== Records for processing ==
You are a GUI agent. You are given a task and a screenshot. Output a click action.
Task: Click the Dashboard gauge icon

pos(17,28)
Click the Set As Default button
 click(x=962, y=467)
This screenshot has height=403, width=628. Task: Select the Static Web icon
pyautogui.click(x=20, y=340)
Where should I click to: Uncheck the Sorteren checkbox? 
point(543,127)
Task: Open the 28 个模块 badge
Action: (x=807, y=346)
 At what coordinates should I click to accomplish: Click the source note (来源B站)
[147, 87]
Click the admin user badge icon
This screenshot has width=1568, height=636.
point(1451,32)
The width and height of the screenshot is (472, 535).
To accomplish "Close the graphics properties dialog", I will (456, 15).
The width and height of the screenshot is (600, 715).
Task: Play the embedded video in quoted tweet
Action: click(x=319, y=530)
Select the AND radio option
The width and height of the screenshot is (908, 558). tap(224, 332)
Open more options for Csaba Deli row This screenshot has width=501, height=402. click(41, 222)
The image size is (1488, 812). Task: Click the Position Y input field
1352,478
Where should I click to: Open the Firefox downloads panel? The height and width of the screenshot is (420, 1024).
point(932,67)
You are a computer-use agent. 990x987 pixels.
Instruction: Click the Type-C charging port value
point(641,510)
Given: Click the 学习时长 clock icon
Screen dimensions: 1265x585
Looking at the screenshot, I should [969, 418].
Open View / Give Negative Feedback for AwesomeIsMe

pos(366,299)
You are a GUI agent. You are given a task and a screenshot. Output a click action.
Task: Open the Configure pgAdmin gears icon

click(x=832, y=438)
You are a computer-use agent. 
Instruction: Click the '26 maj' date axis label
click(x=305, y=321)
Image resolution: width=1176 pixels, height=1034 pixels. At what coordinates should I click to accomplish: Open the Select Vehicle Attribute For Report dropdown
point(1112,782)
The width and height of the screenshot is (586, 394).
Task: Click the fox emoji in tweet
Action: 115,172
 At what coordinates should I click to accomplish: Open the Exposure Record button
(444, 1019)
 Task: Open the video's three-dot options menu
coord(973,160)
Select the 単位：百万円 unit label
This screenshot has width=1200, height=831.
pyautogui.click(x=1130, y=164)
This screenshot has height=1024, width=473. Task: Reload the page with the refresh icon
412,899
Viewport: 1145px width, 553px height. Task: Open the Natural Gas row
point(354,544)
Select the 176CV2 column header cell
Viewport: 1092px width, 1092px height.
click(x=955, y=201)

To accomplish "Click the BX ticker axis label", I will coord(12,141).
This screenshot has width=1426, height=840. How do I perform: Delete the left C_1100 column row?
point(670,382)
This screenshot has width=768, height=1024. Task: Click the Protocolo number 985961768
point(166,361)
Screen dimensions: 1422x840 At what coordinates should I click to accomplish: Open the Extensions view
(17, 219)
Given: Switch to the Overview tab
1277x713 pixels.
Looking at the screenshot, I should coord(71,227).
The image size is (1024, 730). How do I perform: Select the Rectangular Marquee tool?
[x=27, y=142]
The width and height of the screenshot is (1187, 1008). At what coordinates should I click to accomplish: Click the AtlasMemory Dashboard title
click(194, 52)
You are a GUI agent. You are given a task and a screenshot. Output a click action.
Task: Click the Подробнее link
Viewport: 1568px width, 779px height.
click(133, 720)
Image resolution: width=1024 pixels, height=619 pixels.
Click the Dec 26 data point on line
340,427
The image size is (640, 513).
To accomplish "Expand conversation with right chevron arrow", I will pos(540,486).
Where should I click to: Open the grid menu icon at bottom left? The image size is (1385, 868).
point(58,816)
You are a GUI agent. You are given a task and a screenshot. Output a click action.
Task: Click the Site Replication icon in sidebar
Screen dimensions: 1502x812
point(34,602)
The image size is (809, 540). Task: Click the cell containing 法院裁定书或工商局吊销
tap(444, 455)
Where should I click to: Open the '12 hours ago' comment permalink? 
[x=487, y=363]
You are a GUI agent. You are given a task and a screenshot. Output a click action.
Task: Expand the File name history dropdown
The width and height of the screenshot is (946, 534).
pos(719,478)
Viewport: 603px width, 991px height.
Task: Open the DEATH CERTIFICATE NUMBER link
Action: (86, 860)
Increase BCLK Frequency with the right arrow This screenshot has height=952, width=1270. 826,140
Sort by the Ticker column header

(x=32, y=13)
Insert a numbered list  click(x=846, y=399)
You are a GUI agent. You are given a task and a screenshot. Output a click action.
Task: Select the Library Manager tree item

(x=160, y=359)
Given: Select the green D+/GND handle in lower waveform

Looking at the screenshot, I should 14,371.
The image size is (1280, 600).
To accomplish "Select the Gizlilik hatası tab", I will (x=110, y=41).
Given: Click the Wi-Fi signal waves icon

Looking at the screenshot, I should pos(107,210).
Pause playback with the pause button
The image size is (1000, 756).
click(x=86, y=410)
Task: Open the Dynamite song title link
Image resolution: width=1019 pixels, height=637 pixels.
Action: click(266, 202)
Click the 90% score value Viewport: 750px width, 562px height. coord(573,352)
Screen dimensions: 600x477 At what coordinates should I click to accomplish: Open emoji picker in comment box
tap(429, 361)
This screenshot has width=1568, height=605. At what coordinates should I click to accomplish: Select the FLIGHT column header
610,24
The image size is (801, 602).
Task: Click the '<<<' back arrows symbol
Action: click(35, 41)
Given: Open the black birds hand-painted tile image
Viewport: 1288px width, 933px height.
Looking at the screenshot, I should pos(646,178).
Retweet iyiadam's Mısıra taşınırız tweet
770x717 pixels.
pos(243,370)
===
The response should repeat the whole listing exactly.

You are a GUI agent. You are given a task and a screenshot. Output a click action.
Task: Click the Dashboard gauge icon

pos(17,28)
Click the Set As Default button
 click(x=962, y=467)
This screenshot has height=403, width=628. Task: Select the Static Web icon
pyautogui.click(x=20, y=340)
Where should I click to: Uncheck the Sorteren checkbox? 
point(543,127)
Task: Open the 28 个模块 badge
Action: (x=807, y=346)
 At what coordinates should I click to accomplish: Click the source note (来源B站)
[147, 87]
Click the admin user badge icon
This screenshot has width=1568, height=636.
point(1451,32)
The width and height of the screenshot is (472, 535).
To accomplish "Close the graphics properties dialog", I will (456, 15).
The width and height of the screenshot is (600, 715).
Task: Play the embedded video in quoted tweet
Action: click(x=319, y=530)
Select the AND radio option
The width and height of the screenshot is (908, 558). tap(224, 332)
Open more options for Csaba Deli row This screenshot has width=501, height=402. click(41, 222)
The image size is (1488, 812). Task: Click the Position Y input field
1352,478
Where should I click to: Open the Firefox downloads panel? The height and width of the screenshot is (420, 1024).
point(932,67)
You are a computer-use agent. 990x987 pixels.
Instruction: Click the Type-C charging port value
point(641,510)
Given: Click the 学习时长 clock icon
Screen dimensions: 1265x585
Looking at the screenshot, I should [969, 418].
Open View / Give Negative Feedback for AwesomeIsMe

pos(366,299)
You are a GUI agent. You are given a task and a screenshot. Output a click action.
Task: Open the Configure pgAdmin gears icon

click(x=832, y=438)
You are a computer-use agent. 
Instruction: Click the '26 maj' date axis label
click(x=305, y=321)
Image resolution: width=1176 pixels, height=1034 pixels. At what coordinates should I click to accomplish: Open the Select Vehicle Attribute For Report dropdown
point(1112,782)
The width and height of the screenshot is (586, 394).
Task: Click the fox emoji in tweet
Action: 115,172
 At what coordinates should I click to accomplish: Open the Exposure Record button
(444, 1019)
 Task: Open the video's three-dot options menu
coord(973,160)
Select the 単位：百万円 unit label
This screenshot has width=1200, height=831.
pyautogui.click(x=1130, y=164)
This screenshot has height=1024, width=473. Task: Reload the page with the refresh icon
412,899
Viewport: 1145px width, 553px height. Task: Open the Natural Gas row
point(354,544)
Select the 176CV2 column header cell
Viewport: 1092px width, 1092px height.
click(x=955, y=201)

To accomplish "Click the BX ticker axis label", I will coord(12,141).
This screenshot has width=1426, height=840. How do I perform: Delete the left C_1100 column row?
point(670,382)
This screenshot has width=768, height=1024. Task: Click the Protocolo number 985961768
point(166,361)
Screen dimensions: 1422x840 At what coordinates should I click to accomplish: Open the Extensions view
(17, 219)
Given: Switch to the Overview tab
1277x713 pixels.
Looking at the screenshot, I should coord(71,227).
The image size is (1024, 730). How do I perform: Select the Rectangular Marquee tool?
[x=27, y=142]
The width and height of the screenshot is (1187, 1008). At what coordinates should I click to accomplish: Click the AtlasMemory Dashboard title
click(194, 52)
You are a GUI agent. You are given a task and a screenshot. Output a click action.
Task: Click the Подробнее link
Viewport: 1568px width, 779px height.
click(133, 720)
Image resolution: width=1024 pixels, height=619 pixels.
Click the Dec 26 data point on line
340,427
The image size is (640, 513).
To accomplish "Expand conversation with right chevron arrow", I will pos(540,486).
Where should I click to: Open the grid menu icon at bottom left? The image size is (1385, 868).
point(58,816)
You are a GUI agent. You are given a task and a screenshot. Output a click action.
Task: Click the Site Replication icon in sidebar
Screen dimensions: 1502x812
point(34,602)
The image size is (809, 540). Task: Click the cell containing 法院裁定书或工商局吊销
tap(444, 455)
Where should I click to: Open the '12 hours ago' comment permalink? 
[x=487, y=363]
You are a GUI agent. You are given a task and a screenshot. Output a click action.
Task: Expand the File name history dropdown
The width and height of the screenshot is (946, 534).
pos(719,478)
Viewport: 603px width, 991px height.
Task: Open the DEATH CERTIFICATE NUMBER link
Action: (86, 860)
Increase BCLK Frequency with the right arrow This screenshot has height=952, width=1270. 826,140
Sort by the Ticker column header

(x=32, y=13)
Insert a numbered list  click(x=846, y=399)
You are a GUI agent. You are given a task and a screenshot. Output a click action.
Task: Select the Library Manager tree item

(x=160, y=359)
Given: Select the green D+/GND handle in lower waveform

Looking at the screenshot, I should 14,371.
The image size is (1280, 600).
To accomplish "Select the Gizlilik hatası tab", I will (x=110, y=41).
Given: Click the Wi-Fi signal waves icon

Looking at the screenshot, I should pos(107,210).
Pause playback with the pause button
The image size is (1000, 756).
click(x=86, y=410)
Task: Open the Dynamite song title link
Image resolution: width=1019 pixels, height=637 pixels.
Action: click(266, 202)
Click the 90% score value Viewport: 750px width, 562px height. coord(573,352)
Screen dimensions: 600x477 At what coordinates should I click to accomplish: Open emoji picker in comment box
tap(429, 361)
This screenshot has width=1568, height=605. At what coordinates should I click to accomplish: Select the FLIGHT column header
610,24
The image size is (801, 602).
Task: Click the '<<<' back arrows symbol
Action: click(35, 41)
Given: Open the black birds hand-painted tile image
Viewport: 1288px width, 933px height.
Looking at the screenshot, I should pos(646,178).
Retweet iyiadam's Mısıra taşınırız tweet
770x717 pixels.
pos(243,370)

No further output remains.